Entering edit mode
7.9 years ago
Tori
▴
90
I am working on RRBS data. Someone suggested me to use M-values for the calculation of differential methylation. In my understanding beta-values/m-values are used to measure methylation level in array based method. In sequencing data we get single base pair resolution methylation level after methylation call. Hence, no need for calculating beta-values/m-values.
I would like to make sure that I am right. Could you please confirm that beta-value/m-value calculation is not needed for sequencing data?
I have used Methylkit, RnBeads and RadMeth for analysing RRBS data, but after diving into greater detail of the result files of these methods DM regions with high p-value/qvalue does not make sense. Those statistically significant (high p-value/qvalue) DM regions do not seem significant in biological sense. Therefore, I would like to use Bismark output methylation call files in some other statistical test.
I've had some nice experiences with metilene, give that a try. It may be that you simply have no biologically relevant DMRs.
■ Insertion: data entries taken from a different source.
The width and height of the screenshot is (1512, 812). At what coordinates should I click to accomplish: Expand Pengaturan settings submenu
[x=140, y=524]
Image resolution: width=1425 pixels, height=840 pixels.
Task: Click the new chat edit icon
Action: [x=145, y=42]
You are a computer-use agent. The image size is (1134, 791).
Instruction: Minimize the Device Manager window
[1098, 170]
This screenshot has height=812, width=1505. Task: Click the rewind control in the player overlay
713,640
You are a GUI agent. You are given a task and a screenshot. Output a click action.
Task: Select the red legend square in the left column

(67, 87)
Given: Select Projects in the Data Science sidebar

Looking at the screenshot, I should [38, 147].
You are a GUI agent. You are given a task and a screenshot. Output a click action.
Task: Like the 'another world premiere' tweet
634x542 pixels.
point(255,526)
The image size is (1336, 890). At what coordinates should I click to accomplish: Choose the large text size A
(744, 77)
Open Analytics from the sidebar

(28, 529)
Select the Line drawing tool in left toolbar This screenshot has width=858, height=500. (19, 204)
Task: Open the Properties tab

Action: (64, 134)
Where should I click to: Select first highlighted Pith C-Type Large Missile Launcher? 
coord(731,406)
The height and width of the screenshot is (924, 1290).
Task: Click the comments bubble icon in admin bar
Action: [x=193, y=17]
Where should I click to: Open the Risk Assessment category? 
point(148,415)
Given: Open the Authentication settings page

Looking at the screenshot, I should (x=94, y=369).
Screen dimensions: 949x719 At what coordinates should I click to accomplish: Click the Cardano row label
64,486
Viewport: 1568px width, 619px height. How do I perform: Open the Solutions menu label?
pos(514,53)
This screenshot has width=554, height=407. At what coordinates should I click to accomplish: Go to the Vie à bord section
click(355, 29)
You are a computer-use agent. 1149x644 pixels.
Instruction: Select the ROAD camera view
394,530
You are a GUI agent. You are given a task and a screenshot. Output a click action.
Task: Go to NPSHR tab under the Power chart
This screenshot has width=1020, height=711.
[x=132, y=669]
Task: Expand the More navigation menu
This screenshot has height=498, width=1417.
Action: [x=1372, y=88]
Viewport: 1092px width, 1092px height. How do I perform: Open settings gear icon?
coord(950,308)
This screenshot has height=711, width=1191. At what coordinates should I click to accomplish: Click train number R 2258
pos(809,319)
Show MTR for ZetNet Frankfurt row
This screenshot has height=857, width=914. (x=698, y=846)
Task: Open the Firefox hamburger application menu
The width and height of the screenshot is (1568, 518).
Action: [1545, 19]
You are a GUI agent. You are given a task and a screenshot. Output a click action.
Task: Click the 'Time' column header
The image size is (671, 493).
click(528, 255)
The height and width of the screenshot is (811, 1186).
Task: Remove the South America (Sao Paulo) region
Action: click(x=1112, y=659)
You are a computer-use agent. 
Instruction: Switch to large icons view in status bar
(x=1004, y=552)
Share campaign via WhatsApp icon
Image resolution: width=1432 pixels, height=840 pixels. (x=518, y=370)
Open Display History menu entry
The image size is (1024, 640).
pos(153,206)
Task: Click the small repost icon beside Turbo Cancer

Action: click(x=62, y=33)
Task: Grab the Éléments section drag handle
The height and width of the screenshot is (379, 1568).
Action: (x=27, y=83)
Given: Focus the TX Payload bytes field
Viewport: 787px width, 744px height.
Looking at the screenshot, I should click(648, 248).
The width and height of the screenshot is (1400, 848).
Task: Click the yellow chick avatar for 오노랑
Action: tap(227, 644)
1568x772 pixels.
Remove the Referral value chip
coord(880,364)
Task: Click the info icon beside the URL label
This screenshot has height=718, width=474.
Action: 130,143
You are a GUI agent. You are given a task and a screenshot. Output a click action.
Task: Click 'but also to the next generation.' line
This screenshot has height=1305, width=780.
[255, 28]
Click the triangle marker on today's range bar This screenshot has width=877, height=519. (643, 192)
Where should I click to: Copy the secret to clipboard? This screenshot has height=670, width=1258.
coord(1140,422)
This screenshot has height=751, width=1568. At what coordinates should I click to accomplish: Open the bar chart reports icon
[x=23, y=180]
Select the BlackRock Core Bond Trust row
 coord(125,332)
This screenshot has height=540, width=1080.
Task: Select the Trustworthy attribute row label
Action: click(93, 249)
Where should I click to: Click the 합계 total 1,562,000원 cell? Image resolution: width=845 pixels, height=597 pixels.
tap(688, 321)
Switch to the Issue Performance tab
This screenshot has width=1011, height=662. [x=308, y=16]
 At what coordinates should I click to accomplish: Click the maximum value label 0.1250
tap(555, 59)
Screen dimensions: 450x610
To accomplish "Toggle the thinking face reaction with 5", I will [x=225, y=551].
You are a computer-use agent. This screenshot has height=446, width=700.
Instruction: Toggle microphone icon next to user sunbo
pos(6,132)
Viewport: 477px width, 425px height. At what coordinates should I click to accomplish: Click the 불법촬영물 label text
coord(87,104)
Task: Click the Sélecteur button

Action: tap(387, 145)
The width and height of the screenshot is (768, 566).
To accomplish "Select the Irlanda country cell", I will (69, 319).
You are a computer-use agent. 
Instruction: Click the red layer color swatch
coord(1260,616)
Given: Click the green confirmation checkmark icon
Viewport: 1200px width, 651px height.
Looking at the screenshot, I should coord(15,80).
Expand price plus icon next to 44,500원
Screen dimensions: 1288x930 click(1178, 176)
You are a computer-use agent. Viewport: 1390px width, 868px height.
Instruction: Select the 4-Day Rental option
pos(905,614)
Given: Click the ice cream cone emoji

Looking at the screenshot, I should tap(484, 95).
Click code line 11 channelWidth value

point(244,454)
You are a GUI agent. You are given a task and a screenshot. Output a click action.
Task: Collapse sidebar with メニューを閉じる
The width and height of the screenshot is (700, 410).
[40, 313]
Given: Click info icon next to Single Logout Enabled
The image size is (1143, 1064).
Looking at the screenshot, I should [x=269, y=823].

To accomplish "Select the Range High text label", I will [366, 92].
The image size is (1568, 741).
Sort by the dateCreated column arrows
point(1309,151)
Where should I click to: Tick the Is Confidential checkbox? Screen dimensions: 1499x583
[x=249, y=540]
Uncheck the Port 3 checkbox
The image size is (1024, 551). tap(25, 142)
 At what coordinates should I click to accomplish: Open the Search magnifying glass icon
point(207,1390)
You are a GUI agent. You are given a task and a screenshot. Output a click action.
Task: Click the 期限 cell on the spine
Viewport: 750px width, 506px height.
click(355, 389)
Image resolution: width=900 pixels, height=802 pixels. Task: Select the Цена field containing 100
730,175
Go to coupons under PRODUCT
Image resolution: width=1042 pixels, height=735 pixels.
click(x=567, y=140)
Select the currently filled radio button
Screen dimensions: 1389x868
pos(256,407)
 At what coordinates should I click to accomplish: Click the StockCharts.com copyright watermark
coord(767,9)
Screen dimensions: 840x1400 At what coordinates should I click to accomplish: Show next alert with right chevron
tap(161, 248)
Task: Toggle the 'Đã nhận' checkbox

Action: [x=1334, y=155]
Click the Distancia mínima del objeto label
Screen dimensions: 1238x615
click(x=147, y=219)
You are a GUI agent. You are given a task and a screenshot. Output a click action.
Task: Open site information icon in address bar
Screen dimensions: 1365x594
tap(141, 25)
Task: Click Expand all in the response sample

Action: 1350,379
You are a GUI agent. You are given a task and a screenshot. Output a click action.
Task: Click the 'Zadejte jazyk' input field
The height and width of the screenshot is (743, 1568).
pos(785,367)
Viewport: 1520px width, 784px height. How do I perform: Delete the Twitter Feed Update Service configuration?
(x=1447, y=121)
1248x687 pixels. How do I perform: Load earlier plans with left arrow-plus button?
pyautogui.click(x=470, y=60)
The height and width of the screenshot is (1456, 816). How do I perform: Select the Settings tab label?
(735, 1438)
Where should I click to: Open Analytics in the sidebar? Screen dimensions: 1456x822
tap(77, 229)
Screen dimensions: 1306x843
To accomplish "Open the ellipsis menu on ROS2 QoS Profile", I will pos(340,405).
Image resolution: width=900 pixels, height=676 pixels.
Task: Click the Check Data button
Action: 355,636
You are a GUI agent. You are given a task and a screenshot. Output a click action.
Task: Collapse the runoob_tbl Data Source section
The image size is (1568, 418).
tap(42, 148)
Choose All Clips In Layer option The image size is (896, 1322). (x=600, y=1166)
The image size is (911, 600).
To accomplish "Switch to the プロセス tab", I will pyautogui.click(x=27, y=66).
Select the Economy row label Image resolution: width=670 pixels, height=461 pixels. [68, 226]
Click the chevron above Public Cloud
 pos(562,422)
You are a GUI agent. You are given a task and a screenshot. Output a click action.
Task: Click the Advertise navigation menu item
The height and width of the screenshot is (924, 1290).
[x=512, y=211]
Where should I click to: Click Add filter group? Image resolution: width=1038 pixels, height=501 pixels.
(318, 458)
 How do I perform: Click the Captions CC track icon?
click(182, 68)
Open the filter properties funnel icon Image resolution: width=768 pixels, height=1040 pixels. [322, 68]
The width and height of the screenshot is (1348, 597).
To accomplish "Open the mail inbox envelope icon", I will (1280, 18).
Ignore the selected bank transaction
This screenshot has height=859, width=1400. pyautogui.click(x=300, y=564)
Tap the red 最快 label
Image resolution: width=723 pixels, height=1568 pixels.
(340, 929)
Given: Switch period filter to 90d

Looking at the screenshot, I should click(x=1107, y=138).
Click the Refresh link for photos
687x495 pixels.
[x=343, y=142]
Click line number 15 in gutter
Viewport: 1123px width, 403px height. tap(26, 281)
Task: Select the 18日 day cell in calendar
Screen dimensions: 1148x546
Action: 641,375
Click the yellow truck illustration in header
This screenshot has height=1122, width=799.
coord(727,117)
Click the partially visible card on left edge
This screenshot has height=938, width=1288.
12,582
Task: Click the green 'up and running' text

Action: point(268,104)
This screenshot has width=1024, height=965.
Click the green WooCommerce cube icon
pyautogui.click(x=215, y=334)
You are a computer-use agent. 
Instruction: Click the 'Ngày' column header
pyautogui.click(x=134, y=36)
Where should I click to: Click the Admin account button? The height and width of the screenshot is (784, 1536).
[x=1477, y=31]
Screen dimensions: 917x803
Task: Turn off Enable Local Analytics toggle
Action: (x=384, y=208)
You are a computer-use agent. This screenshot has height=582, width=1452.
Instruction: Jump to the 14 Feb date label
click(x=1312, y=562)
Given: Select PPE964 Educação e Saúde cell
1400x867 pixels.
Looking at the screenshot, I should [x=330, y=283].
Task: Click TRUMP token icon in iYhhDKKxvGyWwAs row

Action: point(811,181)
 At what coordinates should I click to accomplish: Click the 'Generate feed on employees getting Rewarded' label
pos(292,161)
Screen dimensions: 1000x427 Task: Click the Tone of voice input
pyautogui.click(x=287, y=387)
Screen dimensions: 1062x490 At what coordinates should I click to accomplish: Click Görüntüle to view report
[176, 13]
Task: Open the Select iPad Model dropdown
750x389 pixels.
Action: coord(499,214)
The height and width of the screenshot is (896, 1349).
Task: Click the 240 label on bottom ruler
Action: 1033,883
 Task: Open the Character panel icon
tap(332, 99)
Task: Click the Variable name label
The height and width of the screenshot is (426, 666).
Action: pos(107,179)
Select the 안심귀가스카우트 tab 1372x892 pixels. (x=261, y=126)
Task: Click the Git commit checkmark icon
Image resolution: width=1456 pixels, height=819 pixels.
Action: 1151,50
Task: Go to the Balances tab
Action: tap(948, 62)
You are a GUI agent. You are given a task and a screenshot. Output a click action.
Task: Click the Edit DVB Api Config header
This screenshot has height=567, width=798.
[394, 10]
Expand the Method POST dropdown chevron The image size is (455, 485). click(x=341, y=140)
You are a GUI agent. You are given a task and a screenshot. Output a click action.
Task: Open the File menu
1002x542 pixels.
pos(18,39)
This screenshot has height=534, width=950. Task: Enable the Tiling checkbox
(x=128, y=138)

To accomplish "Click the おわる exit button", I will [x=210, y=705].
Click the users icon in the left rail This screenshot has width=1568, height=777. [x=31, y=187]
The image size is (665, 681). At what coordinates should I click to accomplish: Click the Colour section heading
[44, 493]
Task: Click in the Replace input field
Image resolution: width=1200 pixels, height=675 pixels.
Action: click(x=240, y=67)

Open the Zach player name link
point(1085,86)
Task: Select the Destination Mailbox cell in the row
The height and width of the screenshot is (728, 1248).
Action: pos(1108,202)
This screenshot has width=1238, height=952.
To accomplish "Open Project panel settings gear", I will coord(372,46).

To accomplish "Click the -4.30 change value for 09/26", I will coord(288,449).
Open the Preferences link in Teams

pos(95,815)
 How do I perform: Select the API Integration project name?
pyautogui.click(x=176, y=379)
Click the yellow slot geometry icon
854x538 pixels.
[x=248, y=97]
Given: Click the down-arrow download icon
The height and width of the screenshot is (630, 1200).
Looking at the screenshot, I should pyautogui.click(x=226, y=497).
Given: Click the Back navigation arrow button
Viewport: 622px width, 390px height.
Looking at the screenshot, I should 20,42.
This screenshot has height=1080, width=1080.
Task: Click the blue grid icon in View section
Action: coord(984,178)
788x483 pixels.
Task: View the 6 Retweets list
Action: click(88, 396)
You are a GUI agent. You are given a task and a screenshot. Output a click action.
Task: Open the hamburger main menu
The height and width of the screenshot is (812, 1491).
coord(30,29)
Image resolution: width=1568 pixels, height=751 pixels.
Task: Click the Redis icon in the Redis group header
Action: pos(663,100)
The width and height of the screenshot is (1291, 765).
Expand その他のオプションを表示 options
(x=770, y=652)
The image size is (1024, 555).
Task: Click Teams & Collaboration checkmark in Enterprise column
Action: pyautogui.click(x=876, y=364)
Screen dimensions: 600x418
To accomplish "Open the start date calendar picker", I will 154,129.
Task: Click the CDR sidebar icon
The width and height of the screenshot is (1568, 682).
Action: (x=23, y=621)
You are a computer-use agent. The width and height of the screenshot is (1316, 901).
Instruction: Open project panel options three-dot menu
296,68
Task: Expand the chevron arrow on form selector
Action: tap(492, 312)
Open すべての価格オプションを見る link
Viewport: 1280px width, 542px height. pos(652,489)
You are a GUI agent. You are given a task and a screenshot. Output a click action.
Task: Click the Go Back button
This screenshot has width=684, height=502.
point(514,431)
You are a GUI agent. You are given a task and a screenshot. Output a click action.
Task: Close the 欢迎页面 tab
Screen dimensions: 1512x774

Hi Devon, I tried metilene and I get thousands DMR with different length. But how can I get the DMR relation to gene. I tried bedtool, but get nothing.Maybe there is something wrong. what is you method to work this out?
bedtools nearestshould work fine.And I see some Question you answered before, you said not to use Fisher test. when there are two sample and no replicate, which way or software is better to get DMR? thx
What I was likely trying to convey is that such a design is inherently problematic. Your only option is something like a Fisher's test, though.
How to get some result in WGBS? Hope get your answer, thx. And bison is good aligner, and some auxilary scripts is wonderful.